- **TASK REQUIREMENTS**
Name every algorithm that the model evaluation text below selects for hyperparameter tuning.

- **TEXT BLOCK**
★ ★ ★ ★ ★ ★ ★
Now we show the mean of the metrics for each algorithm in terms of ROC/AUC, accuracy, precision, recall, and f1 score.

Algorithm ROC AUC Mean Accuracy Mean Precision Mean Recall Mean F1 Score Mean
Random Forest 92.65 85.37 87.00 83.60 84.98
XGB 90.82 84.07 85.57 81.99 83.51
GBM 87.69 80.93 77.17 86.98 81.66
Decision Tree Classifier 84.50 84.44 86.52 81.36 83.73
Logistic Regression 81.00 72.41 66.97 88.72 75.91
SVM 79.10 71.11 66.13 87.99 74.66
Naïve Bayes 78.81 73.33 65.91 96.97 78.31

Next, we convey the boxplots that contain the distribution of the accuracy score, and ROC/AUC score for each algorithm. From these plots, we can conclude that some of the best models for fitting these data are GBM, XGB, Decision Tree, and Random Forest. These models achieve significantly higher accuracy and ROC/AUC scores than others.

Accuracy Score ROC AUC Score

Hyperparameter Tuning

For the next iteration, we developed some hyperparameter tuning for the algorithms that attained the best accuracy and AUC scores (GBM, XGB, Decision Tree, and Random Forest) so that they may further improve their metrics. The hyperparameter tuning was developed through the use of GridSearchCV, this function allowed us to try different values for several parameter. Where the results were the following:

  • The best parameters for Random Forest are {'criterion': 'gini', 'max_depth': 13, 'min_samples_leaf': 1, 'n_estimators': 45}
  • The best parameters for GBM are {'learning_rate': 0.1, 'n_estimators': 250, 'max_depth': 4}
  • The best parameters for Decision Tress are {'criterion': 'gini', 'max_depth': 10, 'min_samples_leaf': 5}
  • The best parameters for XGB are {'gamma': 0.1, 'max_depth': 15, 'min_child_weight': 1}

The resulting metrics of these changes appear below:

Model ROC/AUC Accuracy Precision Recall F1 Score
Random Forest 0.928445 0.866667 0.878378 0.878378 0.878378
Gradient Boosting 0.919805 0.844444 0.884058 0.824324 0.853147
XGB 0.888569 0.829630 0.892308 0.783784 0.834532
Decision Tree 0.849801 0.785185 0.816901 0.783784 0.800000
Support Vector Machine 0.763181 0.718519 0.695652 0.864865 0.771084
Logistic Regression 0.753434 0.711111 0.701149 0.824324 0.757764
Naive Bayes 0.745680 0.718519 0.680000 0.918919 0.781609

This table shows that the Random Forest became the optimal model to make predictions for the given dataset, as it has relatively the highest combination of AUC, accuracy, precision, recall, and F1 scores. Hence, we used this model to evaluate its performance when training in the entire train dataset and testing in the true testing dataset.
★ ★ ★ ★ ★ ★ ★
Pixel coordinate grounding data:
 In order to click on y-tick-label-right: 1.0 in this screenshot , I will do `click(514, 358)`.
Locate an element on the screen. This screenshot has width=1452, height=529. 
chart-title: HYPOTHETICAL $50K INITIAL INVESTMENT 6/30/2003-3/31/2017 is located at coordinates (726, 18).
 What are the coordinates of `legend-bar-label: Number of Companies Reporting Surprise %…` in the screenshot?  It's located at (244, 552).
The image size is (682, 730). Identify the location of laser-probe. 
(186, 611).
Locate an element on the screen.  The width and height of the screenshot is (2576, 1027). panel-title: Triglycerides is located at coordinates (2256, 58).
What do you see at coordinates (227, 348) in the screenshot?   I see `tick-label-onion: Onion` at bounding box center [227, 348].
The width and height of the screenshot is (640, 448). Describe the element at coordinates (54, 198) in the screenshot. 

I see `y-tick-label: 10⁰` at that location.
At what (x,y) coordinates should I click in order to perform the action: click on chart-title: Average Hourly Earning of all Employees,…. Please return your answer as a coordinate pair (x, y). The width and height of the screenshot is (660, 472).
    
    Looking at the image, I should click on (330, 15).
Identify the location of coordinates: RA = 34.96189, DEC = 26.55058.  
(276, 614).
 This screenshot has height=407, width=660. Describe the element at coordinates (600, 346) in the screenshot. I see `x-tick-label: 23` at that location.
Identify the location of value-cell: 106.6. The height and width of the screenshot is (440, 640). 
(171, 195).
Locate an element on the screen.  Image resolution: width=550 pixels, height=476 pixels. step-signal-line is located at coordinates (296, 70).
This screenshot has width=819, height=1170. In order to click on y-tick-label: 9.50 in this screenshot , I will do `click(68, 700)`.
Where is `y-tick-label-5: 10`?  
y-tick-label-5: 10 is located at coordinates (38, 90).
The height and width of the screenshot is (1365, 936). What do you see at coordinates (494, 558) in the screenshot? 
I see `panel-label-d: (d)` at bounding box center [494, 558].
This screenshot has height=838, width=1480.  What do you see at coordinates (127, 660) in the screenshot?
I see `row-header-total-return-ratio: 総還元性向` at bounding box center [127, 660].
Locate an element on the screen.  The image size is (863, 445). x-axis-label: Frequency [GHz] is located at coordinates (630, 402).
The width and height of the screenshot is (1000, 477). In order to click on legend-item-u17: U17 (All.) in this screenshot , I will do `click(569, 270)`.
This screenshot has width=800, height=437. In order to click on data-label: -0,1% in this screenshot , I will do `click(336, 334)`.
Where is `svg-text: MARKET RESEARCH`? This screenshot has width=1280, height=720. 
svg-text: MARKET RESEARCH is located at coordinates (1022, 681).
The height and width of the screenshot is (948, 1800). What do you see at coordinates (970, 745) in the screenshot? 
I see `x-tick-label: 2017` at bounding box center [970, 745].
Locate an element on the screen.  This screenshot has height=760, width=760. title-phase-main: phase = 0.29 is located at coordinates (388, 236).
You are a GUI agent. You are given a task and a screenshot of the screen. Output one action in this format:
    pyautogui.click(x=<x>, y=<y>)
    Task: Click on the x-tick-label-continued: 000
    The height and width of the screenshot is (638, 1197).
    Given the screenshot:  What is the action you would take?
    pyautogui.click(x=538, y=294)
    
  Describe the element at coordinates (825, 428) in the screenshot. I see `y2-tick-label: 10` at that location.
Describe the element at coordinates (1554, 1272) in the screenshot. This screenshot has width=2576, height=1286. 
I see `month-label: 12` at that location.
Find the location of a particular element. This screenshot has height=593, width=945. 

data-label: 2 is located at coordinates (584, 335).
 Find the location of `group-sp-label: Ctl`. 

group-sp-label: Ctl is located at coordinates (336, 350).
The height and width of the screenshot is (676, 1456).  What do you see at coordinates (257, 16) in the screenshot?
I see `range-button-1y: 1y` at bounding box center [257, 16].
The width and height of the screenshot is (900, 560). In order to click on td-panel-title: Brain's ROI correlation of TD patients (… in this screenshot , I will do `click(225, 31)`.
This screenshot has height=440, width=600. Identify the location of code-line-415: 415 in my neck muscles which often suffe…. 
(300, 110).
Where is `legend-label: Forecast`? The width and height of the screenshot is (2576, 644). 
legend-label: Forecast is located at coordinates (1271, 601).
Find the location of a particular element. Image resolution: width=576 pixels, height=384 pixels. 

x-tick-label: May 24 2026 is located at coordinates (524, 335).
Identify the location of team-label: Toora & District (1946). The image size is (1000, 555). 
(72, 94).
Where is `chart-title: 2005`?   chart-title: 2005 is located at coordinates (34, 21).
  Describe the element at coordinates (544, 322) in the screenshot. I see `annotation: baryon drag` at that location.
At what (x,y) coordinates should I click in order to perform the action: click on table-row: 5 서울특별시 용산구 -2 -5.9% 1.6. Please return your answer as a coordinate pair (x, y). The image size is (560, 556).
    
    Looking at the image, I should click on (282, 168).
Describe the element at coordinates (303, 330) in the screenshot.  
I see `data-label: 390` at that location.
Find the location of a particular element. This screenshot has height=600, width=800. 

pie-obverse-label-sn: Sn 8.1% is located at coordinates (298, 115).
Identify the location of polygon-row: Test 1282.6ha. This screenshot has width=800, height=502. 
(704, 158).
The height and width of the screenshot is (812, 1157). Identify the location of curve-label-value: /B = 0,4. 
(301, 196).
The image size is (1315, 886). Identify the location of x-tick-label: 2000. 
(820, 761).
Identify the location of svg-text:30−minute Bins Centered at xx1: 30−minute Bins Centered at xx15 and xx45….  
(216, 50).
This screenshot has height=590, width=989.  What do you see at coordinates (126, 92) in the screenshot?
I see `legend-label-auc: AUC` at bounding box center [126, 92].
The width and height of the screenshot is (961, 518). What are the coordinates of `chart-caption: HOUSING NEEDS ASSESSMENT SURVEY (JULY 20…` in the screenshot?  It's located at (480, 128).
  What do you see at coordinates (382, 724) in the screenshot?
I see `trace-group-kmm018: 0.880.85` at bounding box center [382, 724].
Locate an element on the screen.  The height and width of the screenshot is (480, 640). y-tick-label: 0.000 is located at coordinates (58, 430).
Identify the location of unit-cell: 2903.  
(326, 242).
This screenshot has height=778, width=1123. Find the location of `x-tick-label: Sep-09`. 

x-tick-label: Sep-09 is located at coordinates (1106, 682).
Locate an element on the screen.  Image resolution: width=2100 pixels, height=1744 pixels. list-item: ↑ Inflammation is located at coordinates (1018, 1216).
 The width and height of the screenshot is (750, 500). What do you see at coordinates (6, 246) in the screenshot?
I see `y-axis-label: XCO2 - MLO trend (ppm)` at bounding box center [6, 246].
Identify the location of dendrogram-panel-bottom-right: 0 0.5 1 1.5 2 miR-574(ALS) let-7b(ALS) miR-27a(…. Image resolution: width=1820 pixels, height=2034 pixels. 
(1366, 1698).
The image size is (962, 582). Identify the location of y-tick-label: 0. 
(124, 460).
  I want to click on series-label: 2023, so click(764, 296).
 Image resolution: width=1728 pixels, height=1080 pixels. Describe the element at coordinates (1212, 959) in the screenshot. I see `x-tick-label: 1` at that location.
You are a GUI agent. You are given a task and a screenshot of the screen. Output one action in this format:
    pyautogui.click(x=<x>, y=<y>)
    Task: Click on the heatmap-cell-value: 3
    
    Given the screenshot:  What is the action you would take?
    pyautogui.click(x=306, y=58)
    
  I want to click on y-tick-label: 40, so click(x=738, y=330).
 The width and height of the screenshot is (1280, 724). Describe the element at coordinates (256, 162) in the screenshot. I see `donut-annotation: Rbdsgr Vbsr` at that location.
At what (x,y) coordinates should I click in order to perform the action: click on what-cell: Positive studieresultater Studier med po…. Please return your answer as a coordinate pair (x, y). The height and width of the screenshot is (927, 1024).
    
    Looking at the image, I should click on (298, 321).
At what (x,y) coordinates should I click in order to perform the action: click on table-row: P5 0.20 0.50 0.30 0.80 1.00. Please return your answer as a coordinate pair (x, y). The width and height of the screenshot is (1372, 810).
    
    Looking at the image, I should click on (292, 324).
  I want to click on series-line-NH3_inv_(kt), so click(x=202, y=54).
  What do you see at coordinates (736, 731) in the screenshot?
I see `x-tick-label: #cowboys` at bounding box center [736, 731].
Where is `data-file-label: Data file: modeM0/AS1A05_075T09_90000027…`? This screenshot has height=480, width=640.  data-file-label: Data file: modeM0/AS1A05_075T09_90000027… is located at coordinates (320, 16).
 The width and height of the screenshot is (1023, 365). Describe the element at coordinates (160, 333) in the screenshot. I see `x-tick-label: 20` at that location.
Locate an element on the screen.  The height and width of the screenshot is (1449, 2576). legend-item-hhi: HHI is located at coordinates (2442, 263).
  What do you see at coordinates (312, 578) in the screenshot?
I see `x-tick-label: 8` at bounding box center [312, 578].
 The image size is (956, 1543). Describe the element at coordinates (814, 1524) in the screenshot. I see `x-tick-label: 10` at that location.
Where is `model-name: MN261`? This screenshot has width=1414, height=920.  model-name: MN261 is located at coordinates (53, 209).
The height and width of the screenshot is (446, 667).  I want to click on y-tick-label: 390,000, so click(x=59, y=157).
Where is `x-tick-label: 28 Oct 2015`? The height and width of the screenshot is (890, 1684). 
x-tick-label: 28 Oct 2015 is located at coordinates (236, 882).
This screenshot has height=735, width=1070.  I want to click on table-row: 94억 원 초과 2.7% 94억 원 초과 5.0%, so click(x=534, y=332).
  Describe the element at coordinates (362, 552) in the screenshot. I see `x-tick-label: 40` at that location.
★ ★ ★ ★ ★ ★ ★
- **ANSWER SPACE**
GBM, XGB, Decision Tree, Random Forest